Show every line of the data below that includes the word "video".

Content starts

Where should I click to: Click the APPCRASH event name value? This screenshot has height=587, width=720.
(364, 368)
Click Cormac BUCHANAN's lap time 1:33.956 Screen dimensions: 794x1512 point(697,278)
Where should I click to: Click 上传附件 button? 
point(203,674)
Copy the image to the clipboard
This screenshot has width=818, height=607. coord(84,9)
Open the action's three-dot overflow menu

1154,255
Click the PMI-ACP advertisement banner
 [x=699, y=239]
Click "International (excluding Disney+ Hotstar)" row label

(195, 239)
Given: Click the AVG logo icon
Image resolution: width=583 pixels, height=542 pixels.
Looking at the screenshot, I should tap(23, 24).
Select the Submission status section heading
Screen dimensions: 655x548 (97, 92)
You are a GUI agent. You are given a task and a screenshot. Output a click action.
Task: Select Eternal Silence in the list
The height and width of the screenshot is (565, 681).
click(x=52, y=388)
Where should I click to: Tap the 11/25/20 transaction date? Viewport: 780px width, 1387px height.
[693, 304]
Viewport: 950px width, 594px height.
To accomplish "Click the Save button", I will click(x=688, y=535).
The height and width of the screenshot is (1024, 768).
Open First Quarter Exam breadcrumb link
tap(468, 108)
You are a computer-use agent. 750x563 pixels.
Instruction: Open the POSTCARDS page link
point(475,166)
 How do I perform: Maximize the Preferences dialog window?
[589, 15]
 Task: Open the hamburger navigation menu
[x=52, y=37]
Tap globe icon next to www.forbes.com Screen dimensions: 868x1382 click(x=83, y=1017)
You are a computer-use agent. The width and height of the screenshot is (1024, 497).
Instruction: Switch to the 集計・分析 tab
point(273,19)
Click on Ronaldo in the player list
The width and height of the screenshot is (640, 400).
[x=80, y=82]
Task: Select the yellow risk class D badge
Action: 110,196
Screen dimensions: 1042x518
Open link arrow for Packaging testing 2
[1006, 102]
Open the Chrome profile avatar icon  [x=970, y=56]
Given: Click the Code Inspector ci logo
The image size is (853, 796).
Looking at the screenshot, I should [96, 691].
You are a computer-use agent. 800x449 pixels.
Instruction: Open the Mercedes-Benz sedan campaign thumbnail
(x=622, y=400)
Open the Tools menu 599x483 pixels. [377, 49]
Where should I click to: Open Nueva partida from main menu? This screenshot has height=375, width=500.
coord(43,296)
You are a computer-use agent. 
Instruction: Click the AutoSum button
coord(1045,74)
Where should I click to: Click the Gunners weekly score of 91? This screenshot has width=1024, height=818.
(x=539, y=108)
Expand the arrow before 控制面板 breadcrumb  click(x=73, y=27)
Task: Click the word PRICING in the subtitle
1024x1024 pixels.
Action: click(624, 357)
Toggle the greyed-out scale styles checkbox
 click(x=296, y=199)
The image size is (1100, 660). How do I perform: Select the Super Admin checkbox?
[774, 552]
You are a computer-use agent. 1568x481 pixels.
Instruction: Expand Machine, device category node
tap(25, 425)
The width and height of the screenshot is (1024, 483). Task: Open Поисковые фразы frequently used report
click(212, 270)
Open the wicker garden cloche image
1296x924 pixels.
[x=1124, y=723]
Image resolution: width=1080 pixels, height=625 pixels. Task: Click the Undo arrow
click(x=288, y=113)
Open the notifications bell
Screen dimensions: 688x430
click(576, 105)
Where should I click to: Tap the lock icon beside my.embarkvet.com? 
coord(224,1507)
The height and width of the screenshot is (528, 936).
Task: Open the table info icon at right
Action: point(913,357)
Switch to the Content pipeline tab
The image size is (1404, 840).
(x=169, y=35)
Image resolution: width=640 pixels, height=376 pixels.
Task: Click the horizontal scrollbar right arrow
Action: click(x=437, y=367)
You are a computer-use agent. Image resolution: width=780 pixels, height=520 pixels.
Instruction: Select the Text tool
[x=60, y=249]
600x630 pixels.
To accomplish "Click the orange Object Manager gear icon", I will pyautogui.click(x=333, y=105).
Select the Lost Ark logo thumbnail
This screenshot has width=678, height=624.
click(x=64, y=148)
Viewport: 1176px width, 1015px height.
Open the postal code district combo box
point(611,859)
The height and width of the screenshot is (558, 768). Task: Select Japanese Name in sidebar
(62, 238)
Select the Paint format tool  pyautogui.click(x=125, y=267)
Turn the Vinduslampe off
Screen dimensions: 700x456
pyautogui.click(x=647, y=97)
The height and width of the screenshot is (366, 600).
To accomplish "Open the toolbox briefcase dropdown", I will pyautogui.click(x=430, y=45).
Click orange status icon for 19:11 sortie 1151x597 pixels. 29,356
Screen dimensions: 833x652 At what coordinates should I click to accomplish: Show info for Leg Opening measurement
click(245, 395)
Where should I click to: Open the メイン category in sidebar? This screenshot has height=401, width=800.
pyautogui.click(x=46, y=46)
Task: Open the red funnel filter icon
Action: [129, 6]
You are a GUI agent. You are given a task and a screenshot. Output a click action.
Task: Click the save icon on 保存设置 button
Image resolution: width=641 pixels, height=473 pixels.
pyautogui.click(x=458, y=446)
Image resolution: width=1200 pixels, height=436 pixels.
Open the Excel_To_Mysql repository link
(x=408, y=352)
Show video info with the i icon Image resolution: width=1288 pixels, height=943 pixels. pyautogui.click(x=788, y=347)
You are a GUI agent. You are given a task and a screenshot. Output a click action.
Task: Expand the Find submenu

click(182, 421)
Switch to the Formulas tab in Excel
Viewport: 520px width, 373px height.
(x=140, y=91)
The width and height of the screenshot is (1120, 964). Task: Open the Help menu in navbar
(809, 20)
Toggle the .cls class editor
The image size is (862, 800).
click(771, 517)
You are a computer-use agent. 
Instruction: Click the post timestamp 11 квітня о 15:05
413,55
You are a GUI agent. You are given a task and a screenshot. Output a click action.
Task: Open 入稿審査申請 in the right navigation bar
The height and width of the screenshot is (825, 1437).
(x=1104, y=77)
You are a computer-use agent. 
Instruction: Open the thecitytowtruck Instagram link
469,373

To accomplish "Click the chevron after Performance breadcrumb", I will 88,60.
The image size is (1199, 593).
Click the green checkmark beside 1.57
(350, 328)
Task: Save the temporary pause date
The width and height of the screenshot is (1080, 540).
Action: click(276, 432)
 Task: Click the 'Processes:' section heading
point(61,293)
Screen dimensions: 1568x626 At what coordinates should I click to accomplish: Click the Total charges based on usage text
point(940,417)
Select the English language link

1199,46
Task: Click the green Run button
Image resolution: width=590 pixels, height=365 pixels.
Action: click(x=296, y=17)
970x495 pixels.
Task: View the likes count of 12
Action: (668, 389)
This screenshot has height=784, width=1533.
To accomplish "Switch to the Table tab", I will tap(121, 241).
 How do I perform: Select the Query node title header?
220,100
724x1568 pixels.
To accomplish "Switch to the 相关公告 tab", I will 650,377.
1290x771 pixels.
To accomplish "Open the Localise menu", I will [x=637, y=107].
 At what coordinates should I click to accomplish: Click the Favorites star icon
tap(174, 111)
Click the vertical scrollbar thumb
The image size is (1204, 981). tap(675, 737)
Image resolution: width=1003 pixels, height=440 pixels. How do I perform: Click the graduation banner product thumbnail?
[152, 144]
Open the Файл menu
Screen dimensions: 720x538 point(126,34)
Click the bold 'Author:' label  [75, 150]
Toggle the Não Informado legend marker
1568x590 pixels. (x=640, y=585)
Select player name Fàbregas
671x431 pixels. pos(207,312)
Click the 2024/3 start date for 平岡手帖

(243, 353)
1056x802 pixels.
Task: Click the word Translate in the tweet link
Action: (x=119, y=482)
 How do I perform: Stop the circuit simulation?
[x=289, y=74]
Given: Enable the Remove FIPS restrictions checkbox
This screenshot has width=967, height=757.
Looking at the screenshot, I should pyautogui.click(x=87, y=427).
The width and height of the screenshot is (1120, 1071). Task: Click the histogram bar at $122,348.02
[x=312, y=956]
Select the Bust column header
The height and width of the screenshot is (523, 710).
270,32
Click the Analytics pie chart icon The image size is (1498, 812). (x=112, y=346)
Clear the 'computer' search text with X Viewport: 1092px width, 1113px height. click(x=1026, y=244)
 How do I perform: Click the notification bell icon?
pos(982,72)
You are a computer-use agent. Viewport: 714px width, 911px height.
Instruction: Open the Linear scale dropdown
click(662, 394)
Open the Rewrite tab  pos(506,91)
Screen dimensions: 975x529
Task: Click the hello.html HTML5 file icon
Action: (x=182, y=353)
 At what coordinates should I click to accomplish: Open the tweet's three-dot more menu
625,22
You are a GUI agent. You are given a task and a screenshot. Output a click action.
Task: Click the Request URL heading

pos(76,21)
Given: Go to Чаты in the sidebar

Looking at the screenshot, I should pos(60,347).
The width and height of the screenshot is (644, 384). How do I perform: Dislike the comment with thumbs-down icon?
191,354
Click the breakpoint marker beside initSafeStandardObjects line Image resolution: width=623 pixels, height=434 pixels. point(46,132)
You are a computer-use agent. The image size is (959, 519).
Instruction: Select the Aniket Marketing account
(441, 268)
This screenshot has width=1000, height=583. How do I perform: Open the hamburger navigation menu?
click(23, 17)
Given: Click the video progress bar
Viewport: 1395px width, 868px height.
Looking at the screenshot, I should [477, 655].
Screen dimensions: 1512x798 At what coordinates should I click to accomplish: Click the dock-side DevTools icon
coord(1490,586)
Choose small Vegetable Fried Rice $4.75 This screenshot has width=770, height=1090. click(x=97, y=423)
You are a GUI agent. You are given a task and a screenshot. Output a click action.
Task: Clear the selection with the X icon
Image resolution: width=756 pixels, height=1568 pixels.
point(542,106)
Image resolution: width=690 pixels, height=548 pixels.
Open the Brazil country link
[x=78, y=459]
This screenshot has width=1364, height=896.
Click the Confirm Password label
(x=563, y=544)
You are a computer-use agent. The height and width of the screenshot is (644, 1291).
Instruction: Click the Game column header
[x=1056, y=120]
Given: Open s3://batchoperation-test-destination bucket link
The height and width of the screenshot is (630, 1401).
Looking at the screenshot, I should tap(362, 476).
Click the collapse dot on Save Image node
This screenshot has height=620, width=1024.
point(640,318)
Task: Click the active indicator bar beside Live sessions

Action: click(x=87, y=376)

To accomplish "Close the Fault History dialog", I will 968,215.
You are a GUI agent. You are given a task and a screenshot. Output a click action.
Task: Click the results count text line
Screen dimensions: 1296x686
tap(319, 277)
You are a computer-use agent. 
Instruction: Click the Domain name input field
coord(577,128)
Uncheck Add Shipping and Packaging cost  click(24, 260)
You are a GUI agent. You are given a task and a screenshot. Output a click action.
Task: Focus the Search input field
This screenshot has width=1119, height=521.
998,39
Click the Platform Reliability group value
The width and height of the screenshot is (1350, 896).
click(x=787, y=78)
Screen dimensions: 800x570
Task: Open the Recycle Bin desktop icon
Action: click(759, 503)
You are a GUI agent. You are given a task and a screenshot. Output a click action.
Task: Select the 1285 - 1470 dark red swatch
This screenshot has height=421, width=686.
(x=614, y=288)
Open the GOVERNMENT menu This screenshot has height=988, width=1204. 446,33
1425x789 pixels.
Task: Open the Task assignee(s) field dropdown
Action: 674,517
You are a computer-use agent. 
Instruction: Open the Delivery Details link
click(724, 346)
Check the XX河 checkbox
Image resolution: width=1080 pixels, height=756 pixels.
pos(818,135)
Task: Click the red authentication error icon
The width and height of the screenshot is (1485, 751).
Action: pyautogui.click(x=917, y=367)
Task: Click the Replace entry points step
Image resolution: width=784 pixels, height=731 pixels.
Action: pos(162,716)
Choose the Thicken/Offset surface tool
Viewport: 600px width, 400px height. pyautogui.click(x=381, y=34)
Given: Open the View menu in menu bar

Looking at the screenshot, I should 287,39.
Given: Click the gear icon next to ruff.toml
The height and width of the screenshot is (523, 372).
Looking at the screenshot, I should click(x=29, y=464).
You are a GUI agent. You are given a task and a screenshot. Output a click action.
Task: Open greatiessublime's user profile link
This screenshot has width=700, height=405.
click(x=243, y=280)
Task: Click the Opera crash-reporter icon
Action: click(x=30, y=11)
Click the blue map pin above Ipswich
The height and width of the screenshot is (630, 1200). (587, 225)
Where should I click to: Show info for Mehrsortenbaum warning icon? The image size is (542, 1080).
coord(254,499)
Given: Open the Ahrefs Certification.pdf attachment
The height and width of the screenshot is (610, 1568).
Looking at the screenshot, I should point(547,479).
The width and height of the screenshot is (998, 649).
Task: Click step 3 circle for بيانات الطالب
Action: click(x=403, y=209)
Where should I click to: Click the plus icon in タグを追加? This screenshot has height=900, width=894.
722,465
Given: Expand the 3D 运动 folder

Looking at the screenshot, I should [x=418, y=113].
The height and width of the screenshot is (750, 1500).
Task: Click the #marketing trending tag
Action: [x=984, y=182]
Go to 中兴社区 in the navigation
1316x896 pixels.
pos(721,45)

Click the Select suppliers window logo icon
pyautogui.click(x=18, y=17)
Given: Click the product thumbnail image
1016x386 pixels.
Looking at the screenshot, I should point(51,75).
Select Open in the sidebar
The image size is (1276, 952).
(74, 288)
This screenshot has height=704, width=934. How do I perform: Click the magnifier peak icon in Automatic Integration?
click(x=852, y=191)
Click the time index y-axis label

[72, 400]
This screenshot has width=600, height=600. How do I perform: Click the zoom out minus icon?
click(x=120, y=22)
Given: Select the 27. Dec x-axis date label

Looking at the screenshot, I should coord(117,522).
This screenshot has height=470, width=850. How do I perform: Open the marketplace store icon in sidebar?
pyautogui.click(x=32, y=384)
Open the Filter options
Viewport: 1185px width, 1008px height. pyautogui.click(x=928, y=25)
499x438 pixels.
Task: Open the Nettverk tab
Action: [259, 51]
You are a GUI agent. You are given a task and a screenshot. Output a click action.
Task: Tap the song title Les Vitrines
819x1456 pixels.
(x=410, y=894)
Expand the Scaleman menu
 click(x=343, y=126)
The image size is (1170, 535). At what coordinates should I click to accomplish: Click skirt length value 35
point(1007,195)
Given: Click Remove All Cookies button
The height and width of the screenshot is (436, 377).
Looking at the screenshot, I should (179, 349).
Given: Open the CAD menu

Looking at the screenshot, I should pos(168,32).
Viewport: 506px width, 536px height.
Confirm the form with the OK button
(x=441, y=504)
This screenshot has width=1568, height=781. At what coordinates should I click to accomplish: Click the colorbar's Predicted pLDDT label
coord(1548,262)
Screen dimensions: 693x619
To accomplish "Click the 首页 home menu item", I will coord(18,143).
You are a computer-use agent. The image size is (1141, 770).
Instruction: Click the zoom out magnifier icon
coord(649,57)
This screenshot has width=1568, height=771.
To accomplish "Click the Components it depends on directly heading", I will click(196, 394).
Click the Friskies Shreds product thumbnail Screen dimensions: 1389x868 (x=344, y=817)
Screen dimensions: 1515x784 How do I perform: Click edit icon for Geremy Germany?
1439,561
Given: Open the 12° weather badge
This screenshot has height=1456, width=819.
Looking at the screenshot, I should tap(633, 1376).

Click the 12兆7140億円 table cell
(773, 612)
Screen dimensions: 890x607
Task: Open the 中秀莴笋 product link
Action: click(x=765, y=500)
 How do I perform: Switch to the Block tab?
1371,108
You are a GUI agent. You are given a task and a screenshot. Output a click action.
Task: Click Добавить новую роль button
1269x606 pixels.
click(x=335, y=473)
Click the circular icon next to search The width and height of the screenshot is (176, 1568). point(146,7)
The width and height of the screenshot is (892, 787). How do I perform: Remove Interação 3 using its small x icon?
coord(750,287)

Content ends

Solution to this problem
Show video info with the i icon Image resolution: width=1288 pixels, height=943 pixels. pyautogui.click(x=788, y=347)
Given: Click the video progress bar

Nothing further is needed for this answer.